Objectives:
Contemporary real-world data on units dispensed and expenditures associated with use of standard half-life (SHL) and extended half-life (EHL) factor VIII replacement products in U.S. patients with hemophilia A are limited. This exploratory analysis of real-world administrative data was conducted to determine units dispensed and factor replacement product-related direct expenditures associated with currently marketed recombinant SHL and EHL FVIII products, and to examine inter-product switches.
Methods:
De-identified claims data from the commercially available Truven Health MarketScan® Research US claims database were used to identify direct expenditures and number of international units (IUs) dispensed for all patients with a diagnosis code of ICD-9 286.0/ICD-10 D66 who used SHL (SHL group) and/or EHL (EHL group) during the study period from Aug 1, 2014 to Jan 31, 2017. Data on switching from an SHL to an EHL factor VIII replacement product were captured in patients with continuous pharmacy enrollment for whom claims data were available for at least 1 calendar quarter and up to 1 year before and after the index date of a product switch. Descriptive statistics were used to analyze results.
Summary:
Cross-sectional analysis.
The SHL group comprised 415 patients, among whom six distinct SHL FVIII products had been dispensed, and the EHL group included 91 patients, among whom two EHL FVIII products had been dispensed.

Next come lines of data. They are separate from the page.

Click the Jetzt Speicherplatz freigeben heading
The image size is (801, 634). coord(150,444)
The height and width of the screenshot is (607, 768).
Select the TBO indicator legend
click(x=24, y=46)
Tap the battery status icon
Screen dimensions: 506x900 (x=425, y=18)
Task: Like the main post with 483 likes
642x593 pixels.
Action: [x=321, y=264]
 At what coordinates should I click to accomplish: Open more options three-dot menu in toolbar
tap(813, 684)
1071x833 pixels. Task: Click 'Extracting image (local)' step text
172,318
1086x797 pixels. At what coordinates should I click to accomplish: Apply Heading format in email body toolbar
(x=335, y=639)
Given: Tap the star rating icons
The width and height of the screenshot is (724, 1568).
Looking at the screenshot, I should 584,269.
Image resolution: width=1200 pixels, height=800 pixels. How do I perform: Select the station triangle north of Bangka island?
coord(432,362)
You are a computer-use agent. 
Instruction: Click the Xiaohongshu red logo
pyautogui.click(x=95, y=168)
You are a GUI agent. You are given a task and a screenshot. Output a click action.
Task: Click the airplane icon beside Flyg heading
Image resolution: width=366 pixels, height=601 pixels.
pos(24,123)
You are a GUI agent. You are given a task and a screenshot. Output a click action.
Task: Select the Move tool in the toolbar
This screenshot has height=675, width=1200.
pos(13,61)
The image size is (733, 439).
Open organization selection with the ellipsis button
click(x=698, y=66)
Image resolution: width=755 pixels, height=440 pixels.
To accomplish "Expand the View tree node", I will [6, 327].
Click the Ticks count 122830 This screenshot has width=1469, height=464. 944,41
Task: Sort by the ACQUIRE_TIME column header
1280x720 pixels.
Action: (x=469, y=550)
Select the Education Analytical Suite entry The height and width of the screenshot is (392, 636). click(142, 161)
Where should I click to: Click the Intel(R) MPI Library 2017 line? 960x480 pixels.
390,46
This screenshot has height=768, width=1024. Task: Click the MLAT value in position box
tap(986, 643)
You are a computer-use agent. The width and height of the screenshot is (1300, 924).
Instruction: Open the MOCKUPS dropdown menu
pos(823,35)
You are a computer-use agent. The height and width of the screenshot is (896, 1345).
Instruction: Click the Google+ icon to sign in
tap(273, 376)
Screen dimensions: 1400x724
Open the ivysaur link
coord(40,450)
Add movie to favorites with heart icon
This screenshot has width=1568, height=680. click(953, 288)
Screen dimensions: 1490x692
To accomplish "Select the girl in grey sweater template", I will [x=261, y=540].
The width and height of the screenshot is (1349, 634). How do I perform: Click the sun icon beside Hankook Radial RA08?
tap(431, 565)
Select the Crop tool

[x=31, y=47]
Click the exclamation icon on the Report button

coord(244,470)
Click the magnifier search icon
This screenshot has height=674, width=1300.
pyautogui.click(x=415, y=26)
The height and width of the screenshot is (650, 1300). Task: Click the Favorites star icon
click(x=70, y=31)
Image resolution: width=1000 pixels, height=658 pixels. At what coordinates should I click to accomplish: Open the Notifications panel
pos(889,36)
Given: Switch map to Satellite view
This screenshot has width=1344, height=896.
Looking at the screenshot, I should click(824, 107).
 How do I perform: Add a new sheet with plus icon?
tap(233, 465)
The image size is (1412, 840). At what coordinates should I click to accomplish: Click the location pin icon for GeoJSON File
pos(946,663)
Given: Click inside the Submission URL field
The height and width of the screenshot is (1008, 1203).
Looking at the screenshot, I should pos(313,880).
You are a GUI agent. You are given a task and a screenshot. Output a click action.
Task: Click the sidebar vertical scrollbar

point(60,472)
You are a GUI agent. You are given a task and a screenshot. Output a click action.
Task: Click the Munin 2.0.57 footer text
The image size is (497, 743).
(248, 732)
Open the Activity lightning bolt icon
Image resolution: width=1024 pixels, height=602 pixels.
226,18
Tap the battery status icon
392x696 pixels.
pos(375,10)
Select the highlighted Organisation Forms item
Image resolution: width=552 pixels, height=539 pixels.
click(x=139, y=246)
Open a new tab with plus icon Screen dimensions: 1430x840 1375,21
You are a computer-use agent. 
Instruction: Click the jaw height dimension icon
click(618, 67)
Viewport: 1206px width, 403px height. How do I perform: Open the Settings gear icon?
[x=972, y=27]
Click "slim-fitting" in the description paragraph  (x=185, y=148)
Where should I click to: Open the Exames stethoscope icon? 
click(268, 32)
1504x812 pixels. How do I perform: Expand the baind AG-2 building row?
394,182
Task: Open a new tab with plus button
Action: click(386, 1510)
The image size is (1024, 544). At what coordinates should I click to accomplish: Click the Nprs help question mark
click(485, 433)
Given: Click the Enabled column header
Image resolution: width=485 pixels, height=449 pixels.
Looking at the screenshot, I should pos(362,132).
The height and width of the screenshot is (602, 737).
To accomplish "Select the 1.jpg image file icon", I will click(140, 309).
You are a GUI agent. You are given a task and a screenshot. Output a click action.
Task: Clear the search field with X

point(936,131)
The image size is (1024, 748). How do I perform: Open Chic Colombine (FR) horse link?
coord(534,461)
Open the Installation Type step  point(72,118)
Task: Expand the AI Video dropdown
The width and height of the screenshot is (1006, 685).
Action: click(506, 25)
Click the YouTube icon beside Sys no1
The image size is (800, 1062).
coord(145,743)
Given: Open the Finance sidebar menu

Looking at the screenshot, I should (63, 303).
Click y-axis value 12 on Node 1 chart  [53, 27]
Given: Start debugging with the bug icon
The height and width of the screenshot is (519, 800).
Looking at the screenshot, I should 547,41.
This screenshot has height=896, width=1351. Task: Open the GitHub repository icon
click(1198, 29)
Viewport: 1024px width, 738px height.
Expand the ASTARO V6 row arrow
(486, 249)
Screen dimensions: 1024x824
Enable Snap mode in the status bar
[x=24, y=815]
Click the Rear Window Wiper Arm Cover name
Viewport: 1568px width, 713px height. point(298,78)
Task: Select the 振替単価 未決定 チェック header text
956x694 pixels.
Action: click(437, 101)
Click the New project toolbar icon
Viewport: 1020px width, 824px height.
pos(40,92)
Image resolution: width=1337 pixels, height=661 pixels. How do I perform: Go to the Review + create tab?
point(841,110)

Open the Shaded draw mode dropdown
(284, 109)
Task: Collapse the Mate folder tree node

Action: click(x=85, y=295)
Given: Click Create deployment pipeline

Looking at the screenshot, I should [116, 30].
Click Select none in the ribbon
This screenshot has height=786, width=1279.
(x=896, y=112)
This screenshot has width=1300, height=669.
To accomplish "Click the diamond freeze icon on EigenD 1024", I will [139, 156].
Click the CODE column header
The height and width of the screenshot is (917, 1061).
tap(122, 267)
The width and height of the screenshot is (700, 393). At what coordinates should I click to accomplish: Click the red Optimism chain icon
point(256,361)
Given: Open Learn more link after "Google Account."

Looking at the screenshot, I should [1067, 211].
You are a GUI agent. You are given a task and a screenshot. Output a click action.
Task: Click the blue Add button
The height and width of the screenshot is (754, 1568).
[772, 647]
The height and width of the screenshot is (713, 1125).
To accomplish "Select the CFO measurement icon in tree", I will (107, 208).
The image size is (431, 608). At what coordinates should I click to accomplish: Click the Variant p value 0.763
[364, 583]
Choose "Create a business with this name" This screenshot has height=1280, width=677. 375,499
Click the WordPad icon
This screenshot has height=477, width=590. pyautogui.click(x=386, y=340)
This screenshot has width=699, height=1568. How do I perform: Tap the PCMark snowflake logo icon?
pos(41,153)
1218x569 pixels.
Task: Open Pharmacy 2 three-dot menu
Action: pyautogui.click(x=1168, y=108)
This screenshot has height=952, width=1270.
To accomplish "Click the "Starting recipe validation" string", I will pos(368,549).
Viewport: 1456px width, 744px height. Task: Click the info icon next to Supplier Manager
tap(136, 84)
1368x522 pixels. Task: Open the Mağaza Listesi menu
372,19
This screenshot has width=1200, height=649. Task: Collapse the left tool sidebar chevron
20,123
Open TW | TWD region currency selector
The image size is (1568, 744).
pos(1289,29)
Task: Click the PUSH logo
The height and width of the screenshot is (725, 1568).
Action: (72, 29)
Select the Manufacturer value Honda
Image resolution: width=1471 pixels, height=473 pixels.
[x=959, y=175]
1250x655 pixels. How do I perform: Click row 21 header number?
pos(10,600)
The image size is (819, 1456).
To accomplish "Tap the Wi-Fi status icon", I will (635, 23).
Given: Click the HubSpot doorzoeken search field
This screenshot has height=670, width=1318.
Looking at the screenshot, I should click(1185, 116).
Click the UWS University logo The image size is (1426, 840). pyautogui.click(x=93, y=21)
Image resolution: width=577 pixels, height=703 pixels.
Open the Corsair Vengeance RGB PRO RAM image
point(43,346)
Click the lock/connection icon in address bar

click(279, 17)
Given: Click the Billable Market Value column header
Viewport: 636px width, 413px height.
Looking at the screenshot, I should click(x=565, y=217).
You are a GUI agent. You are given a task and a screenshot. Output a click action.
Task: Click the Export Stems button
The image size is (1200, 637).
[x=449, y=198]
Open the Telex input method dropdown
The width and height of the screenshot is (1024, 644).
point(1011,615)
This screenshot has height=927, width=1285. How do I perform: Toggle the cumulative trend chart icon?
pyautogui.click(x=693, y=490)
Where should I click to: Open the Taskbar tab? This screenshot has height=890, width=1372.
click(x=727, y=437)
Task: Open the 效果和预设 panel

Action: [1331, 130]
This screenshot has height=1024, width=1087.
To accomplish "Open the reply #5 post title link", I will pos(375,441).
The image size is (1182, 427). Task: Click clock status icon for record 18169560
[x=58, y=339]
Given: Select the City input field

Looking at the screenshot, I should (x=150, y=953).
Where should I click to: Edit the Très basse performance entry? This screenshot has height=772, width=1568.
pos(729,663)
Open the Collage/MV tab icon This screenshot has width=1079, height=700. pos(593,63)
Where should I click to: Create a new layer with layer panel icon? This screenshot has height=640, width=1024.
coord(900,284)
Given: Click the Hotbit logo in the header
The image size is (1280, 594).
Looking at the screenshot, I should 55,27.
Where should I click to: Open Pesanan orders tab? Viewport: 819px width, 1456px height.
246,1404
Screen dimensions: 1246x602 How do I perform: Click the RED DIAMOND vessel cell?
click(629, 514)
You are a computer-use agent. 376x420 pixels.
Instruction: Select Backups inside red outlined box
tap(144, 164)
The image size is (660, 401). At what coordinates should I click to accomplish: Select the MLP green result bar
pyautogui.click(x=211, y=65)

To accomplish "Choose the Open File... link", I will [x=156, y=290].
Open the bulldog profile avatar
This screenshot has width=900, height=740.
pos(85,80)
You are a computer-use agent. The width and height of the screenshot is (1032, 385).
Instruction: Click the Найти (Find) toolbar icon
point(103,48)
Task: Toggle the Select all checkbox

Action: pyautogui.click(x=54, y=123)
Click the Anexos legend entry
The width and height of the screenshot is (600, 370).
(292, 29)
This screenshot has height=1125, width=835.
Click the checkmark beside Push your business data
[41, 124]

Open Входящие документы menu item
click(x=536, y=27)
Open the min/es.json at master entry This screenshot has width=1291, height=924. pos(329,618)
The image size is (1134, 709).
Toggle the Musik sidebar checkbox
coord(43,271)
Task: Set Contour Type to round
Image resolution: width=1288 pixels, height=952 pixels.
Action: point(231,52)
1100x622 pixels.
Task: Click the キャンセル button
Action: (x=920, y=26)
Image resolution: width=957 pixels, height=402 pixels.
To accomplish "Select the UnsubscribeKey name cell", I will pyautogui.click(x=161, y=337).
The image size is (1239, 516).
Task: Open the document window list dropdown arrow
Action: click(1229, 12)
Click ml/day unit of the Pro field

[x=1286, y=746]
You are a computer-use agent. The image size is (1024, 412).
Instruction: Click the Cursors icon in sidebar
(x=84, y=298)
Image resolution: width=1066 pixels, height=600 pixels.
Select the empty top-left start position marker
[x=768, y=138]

The age distribution of the two groups was similar (p =0.57), although the proportion of patients under 18 years of age was somewhat higher in the SHL group than in the EHL group (46.9% vs 36.2%). The median FVIII product dispensation per calendar quarter was 46,409 IU (IQR, 12,760-87,670 IU) (SHL) versus 67,375 IU (IQR, 50,524-98,264 IU) (EHL). Median expenditures per calendar quarter were substantially higher for EHL ($135,519; IQR, $100,320-186,557) than for SHL ($61,152; IQR, $18,593-115,845).
Switching analysis.
Of the patients in the EHL group, 29 had switched from one of three SHL FVIII products to one of two EHL FVIII products during the study period. The total median IU dispensation per calendar quarter increased following the switch from 58,598 IU (pre-switch, SHL) to 68,036 IU (post-switch, EHL; 16% increase), as did the factor-related expenditure ($76,553, SHL, versus $141,101, EHL; 84% increase).
Conclusion:
Real-world data derived from a large claims database, unadjusted for treatment regimen or hemophilia severity, reveal marked differences in metric units and expenditures among hemophilia A patients to whom SHL and/or EHL products were dispensed. Switching from an SHL to an EHL FVIII replacement product was associated with a substantial increase in units dispensed and factor expenditures. Further analyses, incorporating essential clinical characteristics, should be explored.